Educate the family of the diagnosis. Make sure to explain clearly the reason of hospitalization together with nursing care provided. This promotes cooperation of the family in the provision of care.

Nursing Diagnosis

Risk of infection related to bone marrow malfunction.

Desired Outcome

Patient to be infection-free evidenced by absence of signs of infection throughout the hospital stay.

Nursing Interventions and Rationale

Assess for signs of infection in order to act in time. Signs of infection include fever, pain, chills and body malaise. Nosocomial infections are common in aplastic anemia because of the immunosuppression.

Monitor white blood cell count levels. Levels below 4,000 white blood cells per microliter of blood predispose the patient to infection. This thus enables necessary interventions to be initiated in advance.

Teach the patient on effective hand washing procedure. This ensures transfer of micro-organisms causing diseases is inhibited.

Stress the importance of self hygiene plus effective mouth and perineal care. The measures help prevent skin breakdown and minimize risk of infection.

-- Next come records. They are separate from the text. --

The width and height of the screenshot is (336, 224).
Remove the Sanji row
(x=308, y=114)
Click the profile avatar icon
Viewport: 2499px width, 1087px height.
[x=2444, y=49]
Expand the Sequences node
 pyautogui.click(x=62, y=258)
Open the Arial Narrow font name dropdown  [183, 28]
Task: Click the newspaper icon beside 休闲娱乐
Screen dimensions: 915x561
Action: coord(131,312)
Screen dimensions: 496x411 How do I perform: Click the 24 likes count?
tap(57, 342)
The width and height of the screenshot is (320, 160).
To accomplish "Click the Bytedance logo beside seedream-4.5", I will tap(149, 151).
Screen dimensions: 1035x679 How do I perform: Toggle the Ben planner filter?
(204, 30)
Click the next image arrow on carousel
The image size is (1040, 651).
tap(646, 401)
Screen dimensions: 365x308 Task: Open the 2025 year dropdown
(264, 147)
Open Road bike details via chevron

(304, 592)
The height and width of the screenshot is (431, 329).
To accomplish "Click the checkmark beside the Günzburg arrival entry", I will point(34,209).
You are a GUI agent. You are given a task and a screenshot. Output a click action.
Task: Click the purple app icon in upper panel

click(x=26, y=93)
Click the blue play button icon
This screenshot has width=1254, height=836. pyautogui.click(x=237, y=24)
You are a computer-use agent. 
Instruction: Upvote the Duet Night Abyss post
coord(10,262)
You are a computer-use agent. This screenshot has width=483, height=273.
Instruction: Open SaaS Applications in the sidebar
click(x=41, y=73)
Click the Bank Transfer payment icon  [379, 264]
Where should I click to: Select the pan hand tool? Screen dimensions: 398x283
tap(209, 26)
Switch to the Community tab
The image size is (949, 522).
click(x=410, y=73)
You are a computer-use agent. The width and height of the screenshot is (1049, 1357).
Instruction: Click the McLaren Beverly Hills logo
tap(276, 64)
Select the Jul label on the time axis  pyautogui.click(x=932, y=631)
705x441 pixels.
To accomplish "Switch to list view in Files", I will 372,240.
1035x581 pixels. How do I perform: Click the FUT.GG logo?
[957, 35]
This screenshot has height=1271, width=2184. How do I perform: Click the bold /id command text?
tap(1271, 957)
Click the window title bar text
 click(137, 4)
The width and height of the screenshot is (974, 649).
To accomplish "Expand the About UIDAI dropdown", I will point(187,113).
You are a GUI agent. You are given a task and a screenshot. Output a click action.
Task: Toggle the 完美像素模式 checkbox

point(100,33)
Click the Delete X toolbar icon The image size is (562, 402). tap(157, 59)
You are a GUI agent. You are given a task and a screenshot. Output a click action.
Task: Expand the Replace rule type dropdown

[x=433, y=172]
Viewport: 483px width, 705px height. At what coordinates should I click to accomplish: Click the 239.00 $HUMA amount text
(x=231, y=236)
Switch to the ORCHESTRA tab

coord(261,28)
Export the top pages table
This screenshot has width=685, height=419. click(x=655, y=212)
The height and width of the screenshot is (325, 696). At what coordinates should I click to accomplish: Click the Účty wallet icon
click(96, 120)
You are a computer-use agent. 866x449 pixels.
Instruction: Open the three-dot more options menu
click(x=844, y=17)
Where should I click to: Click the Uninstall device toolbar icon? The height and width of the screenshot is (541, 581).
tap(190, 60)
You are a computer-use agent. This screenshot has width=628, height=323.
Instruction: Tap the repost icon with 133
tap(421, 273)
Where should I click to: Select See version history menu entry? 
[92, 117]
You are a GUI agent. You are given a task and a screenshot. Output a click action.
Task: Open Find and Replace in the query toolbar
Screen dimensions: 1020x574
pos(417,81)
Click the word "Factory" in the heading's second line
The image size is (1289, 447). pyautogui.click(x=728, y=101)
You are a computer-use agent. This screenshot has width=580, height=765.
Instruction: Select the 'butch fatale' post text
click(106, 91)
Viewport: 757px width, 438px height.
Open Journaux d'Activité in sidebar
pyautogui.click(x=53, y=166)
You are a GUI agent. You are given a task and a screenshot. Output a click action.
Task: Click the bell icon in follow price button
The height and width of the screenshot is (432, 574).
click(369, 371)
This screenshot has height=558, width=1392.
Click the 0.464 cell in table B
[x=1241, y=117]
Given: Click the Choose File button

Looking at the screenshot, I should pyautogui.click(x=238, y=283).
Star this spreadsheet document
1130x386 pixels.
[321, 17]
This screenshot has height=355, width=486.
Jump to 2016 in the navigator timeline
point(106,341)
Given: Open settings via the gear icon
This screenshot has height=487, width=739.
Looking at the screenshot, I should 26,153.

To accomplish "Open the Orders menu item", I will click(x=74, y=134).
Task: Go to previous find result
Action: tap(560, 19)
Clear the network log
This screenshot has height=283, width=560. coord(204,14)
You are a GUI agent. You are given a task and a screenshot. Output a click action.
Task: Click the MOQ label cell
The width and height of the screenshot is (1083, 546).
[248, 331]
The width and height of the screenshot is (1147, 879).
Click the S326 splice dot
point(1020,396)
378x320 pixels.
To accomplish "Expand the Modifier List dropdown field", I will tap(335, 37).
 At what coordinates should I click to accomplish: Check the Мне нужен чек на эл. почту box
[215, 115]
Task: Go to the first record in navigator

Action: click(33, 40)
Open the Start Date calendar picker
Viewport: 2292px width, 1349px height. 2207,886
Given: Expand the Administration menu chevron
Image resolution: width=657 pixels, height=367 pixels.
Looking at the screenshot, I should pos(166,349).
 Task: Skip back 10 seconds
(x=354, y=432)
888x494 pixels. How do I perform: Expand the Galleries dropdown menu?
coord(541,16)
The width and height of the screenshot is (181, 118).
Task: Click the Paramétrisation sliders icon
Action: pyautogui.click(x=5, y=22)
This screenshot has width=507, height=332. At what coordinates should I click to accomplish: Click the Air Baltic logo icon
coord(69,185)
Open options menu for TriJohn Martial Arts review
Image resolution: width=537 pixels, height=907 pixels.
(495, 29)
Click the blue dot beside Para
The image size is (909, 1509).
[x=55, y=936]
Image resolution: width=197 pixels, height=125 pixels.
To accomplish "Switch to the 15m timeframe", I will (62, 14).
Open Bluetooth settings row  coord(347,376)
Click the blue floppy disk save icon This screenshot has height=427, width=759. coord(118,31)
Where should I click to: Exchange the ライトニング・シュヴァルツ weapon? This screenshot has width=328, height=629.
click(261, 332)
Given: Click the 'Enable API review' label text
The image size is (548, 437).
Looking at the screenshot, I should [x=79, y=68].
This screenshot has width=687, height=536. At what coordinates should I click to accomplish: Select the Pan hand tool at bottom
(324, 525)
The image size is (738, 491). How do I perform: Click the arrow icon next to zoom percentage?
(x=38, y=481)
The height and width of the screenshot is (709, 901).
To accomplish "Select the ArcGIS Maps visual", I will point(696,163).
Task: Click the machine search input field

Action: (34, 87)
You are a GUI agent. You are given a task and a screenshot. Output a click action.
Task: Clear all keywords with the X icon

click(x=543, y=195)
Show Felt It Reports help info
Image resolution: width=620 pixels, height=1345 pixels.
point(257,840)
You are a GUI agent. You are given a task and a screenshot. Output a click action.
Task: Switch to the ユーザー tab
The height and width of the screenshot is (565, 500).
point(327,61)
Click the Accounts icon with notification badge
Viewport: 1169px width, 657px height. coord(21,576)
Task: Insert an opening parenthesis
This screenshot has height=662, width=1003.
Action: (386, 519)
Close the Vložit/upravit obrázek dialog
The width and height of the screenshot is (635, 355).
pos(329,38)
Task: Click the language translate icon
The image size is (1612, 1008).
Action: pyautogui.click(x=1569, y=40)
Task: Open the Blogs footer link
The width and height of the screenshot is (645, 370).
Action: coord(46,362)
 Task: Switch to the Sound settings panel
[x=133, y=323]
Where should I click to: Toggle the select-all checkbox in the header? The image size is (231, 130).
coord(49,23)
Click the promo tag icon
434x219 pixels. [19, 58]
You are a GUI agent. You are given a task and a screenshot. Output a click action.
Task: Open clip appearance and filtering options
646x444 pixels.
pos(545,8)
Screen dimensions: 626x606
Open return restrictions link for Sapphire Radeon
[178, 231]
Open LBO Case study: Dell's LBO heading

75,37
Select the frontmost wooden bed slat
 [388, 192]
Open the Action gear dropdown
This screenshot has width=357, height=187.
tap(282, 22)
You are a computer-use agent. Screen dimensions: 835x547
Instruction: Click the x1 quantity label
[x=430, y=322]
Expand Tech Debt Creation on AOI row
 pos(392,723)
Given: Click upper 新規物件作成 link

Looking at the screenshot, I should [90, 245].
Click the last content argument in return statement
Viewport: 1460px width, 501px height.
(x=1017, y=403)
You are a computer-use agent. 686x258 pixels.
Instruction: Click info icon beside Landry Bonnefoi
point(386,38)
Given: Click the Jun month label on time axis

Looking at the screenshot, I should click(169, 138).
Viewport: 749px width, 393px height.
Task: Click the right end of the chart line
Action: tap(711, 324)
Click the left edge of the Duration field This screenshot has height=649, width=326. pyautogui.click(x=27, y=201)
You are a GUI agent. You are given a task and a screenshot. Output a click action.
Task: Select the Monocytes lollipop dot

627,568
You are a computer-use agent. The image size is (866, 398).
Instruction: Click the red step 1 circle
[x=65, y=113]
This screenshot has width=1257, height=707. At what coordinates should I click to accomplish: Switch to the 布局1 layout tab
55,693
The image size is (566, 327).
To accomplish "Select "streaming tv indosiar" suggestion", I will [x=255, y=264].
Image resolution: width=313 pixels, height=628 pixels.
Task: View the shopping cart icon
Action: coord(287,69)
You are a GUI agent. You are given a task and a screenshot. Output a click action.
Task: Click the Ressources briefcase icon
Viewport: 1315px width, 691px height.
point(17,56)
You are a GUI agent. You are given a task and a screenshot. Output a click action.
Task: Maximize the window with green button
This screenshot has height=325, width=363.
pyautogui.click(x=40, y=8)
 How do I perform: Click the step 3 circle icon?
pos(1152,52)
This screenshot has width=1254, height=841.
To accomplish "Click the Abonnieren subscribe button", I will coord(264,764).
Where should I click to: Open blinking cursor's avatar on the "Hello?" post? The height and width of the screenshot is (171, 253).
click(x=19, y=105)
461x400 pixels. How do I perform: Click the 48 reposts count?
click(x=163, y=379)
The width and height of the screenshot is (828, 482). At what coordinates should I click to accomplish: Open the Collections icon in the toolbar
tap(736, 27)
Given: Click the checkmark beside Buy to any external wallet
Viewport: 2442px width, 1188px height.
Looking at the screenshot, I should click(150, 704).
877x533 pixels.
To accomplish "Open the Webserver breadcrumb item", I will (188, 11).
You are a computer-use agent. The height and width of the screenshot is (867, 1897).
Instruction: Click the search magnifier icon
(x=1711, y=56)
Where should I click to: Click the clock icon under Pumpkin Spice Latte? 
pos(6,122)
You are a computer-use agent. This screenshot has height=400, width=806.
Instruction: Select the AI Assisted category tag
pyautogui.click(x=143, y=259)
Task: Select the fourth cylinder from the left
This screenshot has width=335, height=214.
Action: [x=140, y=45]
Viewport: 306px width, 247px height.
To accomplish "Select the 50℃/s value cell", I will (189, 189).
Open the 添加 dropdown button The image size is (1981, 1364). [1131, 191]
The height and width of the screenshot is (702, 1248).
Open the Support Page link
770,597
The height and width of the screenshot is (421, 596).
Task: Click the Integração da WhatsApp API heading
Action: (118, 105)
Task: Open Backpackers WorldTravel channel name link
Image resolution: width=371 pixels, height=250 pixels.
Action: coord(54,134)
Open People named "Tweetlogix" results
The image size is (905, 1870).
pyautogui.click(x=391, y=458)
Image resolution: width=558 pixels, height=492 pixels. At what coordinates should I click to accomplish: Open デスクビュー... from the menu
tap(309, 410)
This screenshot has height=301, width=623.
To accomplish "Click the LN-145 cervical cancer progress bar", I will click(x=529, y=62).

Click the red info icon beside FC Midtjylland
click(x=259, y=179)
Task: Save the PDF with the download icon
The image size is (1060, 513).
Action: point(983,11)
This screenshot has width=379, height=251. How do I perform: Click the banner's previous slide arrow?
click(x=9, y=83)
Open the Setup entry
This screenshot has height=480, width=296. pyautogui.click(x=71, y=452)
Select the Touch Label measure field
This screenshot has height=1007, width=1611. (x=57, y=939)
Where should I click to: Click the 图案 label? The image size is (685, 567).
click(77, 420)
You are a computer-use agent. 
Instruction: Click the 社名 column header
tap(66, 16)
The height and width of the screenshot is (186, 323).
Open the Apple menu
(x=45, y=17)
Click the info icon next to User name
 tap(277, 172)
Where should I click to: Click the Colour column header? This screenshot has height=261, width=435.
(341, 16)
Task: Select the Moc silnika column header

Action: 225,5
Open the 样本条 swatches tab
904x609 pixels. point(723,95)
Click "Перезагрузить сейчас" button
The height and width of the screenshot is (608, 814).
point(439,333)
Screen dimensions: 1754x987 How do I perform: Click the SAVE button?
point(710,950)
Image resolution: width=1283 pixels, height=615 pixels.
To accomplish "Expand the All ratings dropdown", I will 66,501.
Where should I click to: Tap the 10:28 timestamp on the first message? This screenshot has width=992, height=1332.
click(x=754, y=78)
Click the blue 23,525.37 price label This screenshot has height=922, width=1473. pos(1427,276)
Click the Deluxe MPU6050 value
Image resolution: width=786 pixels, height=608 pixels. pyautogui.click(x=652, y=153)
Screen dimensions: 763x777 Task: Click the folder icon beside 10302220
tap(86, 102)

Initiate antibiotic therapy. Ceftriaxone 500mg is administered 8 hourly for 5days. It acts as prophylaxis against any bacterial infections.

Conclusion

Provision of nursing care is supposed to be followed by a clear documentation. What is not documented is assumed to nor be done. Continuous assessment of the patient’s condition is done to adjust the care accordingly. Holistic care is provided and it is individual based. For complications, referrals are prompted.

References

Herdman, T. H., & North American Nursing Diagnosis Association. (2008). NANDA-I nursing diagnoses.

Hinkle, Janice L., and Kerry H. Cheever ( 2018) .Brunner & Suddarth’s Textbook of Medical- Surgical Nursing. Chicago  15th Edition.